Many measurements — heights, test scores, errors — cluster near a mean and thin out at the extremes. A lot of statistical tools assume normality, so it's the first shape to recognise. Skewed data (income, page views) often needs a log transform before normal-style analysis works.

Beginner Mistakes to Skip

1. Reporting only the mean. Always pair with a spread (std dev, IQR) and a sample size. 2. Confusing correlation with causation. "Ice cream sales correlate with drownings" — both are caused by summer. 3. Tiny samples, big claims. A survey of 12 friends is not the country. 4. Cherry-picking the time window. Pick the window before looking at the result. 5. Treating p-values as truth. p < 0.05 is a convention, not a magic threshold. 6. Ignoring outliers without investigating them. They're sometimes the most interesting row in the dataset.

Intermediate: Probability Basics

Probability ranges from 0 (impossible) to 1 (certain).

P(A and B) = P(A) × P(B|A)        → multiply for both happening
P(A or B)  = P(A) + P(B) − P(A and B)
P(A|B)     = P(A and B) / P(B)   → conditional, the heart of Bayes

The most important everyday tool is conditional probability — "given that the user clicked the email, how likely are they to buy?".

Intermediate: Sampling & The Central Limit Theorem

You rarely have the whole population. You have a *sample*. The CLT says:

> Whatever shape the population has, the distribution of the *sample mean* tends toward normal as sample size grows (n ≥ ~30 is the rule of thumb).

This is why methods built on normality work even when the underlying data is messy — you're using means.

Sampling methods worth knowing: simple random, stratified (proportional buckets), systematic (every kth), cluster (whole groups). Bad sampling → bad answer, no matter how clever the math.

Intermediate: Confidence Intervals

A 95% CI says: *if we repeated this experiment 100 times, ~95 of the intervals we built would contain the true value*.

95% CI = x̄ ± 1.96 × (σ / √n)        ' z = 1.96 for 95%, 2.576 for 99%

Report intervals, not just point estimates. "Conversion lifted by 1.2% ± 0.4%" tells the reader far more than "+1.2%".

Intermediate: Hypothesis Testing in Plain English

You want to know if a change is real. Set up two competing claims:

H₀ (null) — "there is no effect".
H₁ (alt) — "there is an effect".

Collect data, compute a test statistic, look up its p-value.

p-value < 0.05 → reject H₀ (effect is unlikely to be due to chance).
p-value ≥ 0.05 → fail to reject H₀ (cannot conclude an effect).

The p-value is not "probability the null is true" — it's "probability of seeing data this extreme *if* the null were true".
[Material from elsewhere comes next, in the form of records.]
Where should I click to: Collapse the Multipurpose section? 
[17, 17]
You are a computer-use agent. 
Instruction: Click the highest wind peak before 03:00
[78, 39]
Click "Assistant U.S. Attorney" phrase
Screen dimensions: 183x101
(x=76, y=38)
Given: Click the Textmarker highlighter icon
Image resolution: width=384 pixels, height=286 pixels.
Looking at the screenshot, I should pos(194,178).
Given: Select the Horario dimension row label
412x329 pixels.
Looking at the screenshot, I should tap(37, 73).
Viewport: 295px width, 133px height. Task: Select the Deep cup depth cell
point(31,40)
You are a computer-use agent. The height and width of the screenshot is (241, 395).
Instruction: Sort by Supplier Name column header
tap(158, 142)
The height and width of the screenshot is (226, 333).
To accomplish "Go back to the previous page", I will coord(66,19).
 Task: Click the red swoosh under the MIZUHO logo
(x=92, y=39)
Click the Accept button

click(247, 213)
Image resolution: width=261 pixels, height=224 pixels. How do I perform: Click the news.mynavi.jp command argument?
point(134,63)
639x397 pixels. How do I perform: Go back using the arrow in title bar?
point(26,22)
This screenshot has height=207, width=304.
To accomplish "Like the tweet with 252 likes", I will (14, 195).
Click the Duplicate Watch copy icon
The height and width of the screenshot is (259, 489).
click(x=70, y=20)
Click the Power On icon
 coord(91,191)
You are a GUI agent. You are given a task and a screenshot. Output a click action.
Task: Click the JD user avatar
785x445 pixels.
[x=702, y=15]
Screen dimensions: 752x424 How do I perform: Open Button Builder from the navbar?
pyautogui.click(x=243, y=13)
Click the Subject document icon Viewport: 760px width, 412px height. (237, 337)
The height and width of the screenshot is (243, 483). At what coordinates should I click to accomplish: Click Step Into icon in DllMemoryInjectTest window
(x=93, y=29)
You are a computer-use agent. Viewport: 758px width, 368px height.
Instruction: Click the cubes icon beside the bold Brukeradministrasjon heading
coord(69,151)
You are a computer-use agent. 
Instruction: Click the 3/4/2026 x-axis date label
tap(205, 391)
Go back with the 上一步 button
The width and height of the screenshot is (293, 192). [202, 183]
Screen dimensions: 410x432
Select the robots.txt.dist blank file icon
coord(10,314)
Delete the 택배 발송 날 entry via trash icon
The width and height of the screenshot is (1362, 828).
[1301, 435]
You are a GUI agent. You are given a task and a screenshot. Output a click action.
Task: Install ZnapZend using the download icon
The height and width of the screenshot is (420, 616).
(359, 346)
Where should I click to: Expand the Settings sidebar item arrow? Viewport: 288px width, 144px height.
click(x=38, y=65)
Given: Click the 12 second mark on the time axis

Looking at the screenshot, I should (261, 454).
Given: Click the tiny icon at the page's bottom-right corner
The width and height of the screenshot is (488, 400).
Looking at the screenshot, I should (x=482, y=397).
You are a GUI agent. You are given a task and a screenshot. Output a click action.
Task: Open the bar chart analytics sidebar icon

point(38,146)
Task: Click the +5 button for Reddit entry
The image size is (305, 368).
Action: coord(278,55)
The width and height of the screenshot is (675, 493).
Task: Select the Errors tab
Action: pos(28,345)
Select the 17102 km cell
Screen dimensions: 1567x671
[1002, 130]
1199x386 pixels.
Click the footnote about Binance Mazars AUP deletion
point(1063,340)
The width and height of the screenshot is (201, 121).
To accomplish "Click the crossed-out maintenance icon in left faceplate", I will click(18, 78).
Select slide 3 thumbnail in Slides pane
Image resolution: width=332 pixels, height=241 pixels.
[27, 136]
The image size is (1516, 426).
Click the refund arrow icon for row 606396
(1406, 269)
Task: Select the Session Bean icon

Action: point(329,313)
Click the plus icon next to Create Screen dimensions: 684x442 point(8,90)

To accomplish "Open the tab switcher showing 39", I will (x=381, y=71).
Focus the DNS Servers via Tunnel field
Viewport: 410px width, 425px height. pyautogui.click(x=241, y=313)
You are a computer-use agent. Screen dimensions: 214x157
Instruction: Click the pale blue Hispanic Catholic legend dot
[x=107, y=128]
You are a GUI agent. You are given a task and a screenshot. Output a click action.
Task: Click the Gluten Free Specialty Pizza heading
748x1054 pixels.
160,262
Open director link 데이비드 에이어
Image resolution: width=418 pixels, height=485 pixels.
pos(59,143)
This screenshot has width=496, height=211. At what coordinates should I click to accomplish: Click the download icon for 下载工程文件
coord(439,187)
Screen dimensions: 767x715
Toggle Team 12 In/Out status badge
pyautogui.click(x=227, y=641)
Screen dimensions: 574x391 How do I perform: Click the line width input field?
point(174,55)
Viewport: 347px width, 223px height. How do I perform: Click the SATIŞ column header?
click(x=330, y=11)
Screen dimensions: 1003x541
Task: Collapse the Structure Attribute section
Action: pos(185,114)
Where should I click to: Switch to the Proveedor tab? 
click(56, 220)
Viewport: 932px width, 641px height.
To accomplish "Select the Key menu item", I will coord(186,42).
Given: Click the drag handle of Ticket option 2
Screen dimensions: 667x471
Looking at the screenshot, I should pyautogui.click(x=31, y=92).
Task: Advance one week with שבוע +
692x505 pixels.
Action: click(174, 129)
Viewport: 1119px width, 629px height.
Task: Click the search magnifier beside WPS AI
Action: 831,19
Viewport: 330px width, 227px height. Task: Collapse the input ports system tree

Intermediate: t-Tests — Three Flavours

Test	Question
One-sample	Does this group's mean differ from a known value?
Two-sample (independent)	Do two groups (A vs B) have different means?
Paired	Did the same units change after a treatment?

Use a t-test when comparing means and you have small/unknown population variance. For proportions ("% who clicked") use a z-test for proportions.

Advanced: Type I & Type II Errors, Power

Type I (α) — false positive. Saying there's an effect when there isn't. Usually capped at 5%.
Type II (β) — false negative. Missing a real effect.
Power = 1 − β — the chance you detect a real effect. Aim for 80%.

Low power = small samples = you'll miss real wins. Always compute the required sample size before running an A/B test.

Advanced: Correlation, Regression, Causation

Pearson r — linear correlation, range −1 to +1. Sensitive to outliers.
Spearman ρ — rank-based, robust, captures monotonic relationships.
Linear regression (y = a + bx) — fits the best line, gives an interpretable slope.

A strong correlation never proves causation. To claim cause you need either an experiment (random assignment) or a causal-inference design (instrumental variables, diff-in-diff, RDD).

Advanced: A/B Testing Pitfalls

Peeking — stopping the test when p drops below 0.05 inflates false positives. Decide n in advance.
Multiple comparisons — testing 20 metrics at α=0.05 → ~one false positive expected by chance. Use Bonferroni or FDR correction.
Sample-ratio mismatch — if you split 50/50 but your data shows 47/53, randomization is broken — stop and investigate.
Novelty effect — short tests over-credit shiny new things. Run for at least one full business cycle (often a week).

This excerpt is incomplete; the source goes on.